## [What this task involves]
Copy out the records unchanged, from the line containing "Task: Click the [0.309] p-value in column 4" through the line containing "I will pos(1084,378).", and nothing more.

# # # # # # #

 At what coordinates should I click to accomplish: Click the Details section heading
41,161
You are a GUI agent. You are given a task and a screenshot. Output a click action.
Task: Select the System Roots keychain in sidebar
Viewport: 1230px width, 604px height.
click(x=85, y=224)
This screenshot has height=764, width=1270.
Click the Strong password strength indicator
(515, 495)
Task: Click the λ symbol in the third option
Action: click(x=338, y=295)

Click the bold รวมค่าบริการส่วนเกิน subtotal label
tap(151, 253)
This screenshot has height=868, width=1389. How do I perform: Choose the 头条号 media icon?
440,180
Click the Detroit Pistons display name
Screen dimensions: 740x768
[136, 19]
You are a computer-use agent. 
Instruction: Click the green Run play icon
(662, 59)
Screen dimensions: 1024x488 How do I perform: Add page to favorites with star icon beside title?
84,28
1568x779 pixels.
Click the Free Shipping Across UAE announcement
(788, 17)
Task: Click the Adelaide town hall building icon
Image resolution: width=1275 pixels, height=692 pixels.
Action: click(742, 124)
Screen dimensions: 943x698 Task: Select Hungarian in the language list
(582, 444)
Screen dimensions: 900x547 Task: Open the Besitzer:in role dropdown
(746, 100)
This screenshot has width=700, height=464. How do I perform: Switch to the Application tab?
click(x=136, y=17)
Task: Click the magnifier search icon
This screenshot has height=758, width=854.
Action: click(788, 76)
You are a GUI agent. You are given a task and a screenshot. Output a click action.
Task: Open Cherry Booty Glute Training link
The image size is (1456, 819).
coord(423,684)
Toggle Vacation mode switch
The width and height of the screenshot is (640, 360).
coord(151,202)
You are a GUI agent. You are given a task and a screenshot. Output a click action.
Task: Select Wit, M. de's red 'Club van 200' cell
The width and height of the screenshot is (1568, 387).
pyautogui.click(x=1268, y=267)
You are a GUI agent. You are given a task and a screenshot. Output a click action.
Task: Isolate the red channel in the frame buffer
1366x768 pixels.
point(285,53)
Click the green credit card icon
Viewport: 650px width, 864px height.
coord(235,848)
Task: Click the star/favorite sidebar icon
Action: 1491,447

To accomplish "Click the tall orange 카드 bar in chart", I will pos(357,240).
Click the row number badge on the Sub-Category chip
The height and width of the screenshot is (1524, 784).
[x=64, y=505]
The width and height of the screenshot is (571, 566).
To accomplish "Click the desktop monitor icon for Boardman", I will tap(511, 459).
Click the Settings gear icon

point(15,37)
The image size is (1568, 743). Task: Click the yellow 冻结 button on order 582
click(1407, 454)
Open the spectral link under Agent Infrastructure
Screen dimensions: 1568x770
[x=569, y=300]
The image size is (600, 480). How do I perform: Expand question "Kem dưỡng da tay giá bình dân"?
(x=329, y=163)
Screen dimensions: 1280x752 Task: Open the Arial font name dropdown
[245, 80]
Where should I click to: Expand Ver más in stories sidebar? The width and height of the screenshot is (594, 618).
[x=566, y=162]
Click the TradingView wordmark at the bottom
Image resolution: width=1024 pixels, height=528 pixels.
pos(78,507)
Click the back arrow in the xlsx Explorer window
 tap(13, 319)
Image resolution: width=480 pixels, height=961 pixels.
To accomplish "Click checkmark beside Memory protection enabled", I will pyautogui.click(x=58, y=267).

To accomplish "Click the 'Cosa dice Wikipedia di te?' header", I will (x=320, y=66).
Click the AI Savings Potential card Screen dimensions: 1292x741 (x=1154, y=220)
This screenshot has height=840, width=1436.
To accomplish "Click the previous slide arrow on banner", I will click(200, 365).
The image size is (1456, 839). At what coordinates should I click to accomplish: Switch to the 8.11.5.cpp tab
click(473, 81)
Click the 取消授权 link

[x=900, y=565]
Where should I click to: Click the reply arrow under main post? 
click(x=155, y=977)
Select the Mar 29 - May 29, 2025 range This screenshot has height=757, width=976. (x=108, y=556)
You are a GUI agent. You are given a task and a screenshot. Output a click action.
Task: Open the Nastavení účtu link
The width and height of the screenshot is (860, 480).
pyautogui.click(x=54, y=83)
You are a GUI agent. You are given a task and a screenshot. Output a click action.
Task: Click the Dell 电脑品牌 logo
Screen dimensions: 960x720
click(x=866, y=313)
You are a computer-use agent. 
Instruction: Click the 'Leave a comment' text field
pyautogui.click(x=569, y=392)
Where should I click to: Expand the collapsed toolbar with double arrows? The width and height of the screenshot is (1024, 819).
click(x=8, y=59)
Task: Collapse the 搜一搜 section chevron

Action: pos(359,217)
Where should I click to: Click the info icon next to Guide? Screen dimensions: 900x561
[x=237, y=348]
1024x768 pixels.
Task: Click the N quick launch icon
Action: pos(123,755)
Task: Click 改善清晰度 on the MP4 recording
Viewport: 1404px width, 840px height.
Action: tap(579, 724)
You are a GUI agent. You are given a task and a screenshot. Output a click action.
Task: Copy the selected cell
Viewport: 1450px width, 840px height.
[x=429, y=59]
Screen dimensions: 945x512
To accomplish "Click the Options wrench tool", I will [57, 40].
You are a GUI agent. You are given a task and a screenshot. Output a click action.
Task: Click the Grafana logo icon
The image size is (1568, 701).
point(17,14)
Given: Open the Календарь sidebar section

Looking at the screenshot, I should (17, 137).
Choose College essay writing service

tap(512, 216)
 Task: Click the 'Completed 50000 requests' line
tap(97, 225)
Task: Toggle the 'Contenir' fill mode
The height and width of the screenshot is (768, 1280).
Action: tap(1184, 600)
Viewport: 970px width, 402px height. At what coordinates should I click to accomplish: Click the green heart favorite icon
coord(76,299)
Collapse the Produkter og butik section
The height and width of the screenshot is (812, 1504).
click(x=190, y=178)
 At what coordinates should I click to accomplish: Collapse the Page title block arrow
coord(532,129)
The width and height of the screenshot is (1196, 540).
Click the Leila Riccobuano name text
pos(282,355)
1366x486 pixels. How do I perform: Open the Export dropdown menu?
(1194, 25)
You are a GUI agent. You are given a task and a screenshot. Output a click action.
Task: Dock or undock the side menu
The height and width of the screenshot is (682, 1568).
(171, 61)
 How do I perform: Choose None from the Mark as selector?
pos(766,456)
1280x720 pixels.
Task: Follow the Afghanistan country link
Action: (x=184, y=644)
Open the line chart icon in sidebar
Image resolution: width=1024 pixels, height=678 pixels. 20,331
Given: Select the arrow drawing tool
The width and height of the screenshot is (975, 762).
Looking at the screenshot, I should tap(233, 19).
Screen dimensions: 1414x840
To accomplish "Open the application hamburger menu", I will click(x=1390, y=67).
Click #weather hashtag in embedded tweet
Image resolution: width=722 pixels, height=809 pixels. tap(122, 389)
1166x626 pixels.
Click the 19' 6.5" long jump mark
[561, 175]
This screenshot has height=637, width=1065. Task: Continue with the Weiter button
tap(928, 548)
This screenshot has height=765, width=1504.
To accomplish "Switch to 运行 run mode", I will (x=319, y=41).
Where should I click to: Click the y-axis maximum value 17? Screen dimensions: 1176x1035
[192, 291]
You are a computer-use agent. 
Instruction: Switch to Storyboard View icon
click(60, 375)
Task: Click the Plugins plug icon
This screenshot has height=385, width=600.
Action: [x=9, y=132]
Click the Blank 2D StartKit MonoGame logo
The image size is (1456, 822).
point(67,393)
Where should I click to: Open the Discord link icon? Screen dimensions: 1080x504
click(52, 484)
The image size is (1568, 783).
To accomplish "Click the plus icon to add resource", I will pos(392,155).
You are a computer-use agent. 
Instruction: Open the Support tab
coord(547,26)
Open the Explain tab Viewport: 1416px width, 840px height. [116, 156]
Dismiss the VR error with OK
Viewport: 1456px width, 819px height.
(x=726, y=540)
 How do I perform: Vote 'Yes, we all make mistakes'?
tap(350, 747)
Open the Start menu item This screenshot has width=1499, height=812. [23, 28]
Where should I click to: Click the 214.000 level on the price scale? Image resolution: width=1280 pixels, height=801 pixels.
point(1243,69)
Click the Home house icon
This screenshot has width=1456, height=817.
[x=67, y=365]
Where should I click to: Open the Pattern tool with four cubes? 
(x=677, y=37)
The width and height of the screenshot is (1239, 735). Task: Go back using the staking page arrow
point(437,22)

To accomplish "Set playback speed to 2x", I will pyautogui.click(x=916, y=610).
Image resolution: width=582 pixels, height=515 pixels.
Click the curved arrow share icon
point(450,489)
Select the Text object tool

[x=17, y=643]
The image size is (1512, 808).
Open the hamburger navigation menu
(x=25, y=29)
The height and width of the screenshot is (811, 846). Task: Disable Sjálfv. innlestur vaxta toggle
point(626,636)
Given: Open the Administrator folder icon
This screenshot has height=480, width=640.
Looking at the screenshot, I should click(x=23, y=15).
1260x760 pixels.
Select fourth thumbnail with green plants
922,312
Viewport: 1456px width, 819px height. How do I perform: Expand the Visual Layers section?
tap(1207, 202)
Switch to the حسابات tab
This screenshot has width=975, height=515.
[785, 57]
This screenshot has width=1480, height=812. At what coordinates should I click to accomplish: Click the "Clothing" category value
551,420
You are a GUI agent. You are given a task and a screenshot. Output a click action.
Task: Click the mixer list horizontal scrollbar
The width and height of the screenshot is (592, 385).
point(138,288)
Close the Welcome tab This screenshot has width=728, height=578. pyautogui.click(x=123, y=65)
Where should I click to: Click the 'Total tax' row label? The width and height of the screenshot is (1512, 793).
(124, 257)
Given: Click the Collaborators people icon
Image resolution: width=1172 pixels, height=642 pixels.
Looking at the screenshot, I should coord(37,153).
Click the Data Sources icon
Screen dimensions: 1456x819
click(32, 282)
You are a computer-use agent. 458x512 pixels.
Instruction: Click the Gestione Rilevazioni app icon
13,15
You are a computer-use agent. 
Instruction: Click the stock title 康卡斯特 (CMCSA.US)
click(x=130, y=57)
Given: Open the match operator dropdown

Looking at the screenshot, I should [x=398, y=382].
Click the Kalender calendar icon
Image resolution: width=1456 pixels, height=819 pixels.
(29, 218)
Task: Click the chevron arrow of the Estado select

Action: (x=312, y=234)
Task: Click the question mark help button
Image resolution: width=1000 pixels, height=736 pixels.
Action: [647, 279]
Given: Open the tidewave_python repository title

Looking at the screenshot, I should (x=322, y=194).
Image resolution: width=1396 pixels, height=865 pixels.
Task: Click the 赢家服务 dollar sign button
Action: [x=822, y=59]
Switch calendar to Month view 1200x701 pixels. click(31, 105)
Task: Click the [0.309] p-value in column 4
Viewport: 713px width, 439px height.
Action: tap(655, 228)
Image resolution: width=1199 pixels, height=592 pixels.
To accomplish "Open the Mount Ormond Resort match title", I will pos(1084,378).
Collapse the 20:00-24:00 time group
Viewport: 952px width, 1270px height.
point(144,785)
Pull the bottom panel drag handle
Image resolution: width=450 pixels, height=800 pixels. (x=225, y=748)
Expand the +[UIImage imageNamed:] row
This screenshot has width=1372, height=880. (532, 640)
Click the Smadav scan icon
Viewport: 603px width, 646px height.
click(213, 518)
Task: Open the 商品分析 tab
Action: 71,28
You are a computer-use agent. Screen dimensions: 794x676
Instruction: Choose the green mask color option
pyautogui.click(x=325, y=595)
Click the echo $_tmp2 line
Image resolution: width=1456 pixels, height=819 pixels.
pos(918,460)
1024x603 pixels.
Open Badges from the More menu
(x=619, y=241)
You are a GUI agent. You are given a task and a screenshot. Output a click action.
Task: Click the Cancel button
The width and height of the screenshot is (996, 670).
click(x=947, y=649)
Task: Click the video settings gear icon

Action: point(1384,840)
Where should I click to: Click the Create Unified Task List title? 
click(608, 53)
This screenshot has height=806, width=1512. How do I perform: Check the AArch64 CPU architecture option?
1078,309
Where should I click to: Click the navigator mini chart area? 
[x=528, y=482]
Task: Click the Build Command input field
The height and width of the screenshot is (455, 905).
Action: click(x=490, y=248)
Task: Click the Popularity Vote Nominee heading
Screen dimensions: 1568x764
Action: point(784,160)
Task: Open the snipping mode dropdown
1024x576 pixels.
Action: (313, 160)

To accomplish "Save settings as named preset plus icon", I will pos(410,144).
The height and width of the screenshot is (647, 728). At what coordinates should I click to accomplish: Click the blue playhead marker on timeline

# # # # # # #

## [Problem solution]
Task: Click the [0.309] p-value in column 4
Viewport: 713px width, 439px height.
Action: tap(655, 228)
Image resolution: width=1199 pixels, height=592 pixels.
To accomplish "Open the Mount Ormond Resort match title", I will pos(1084,378).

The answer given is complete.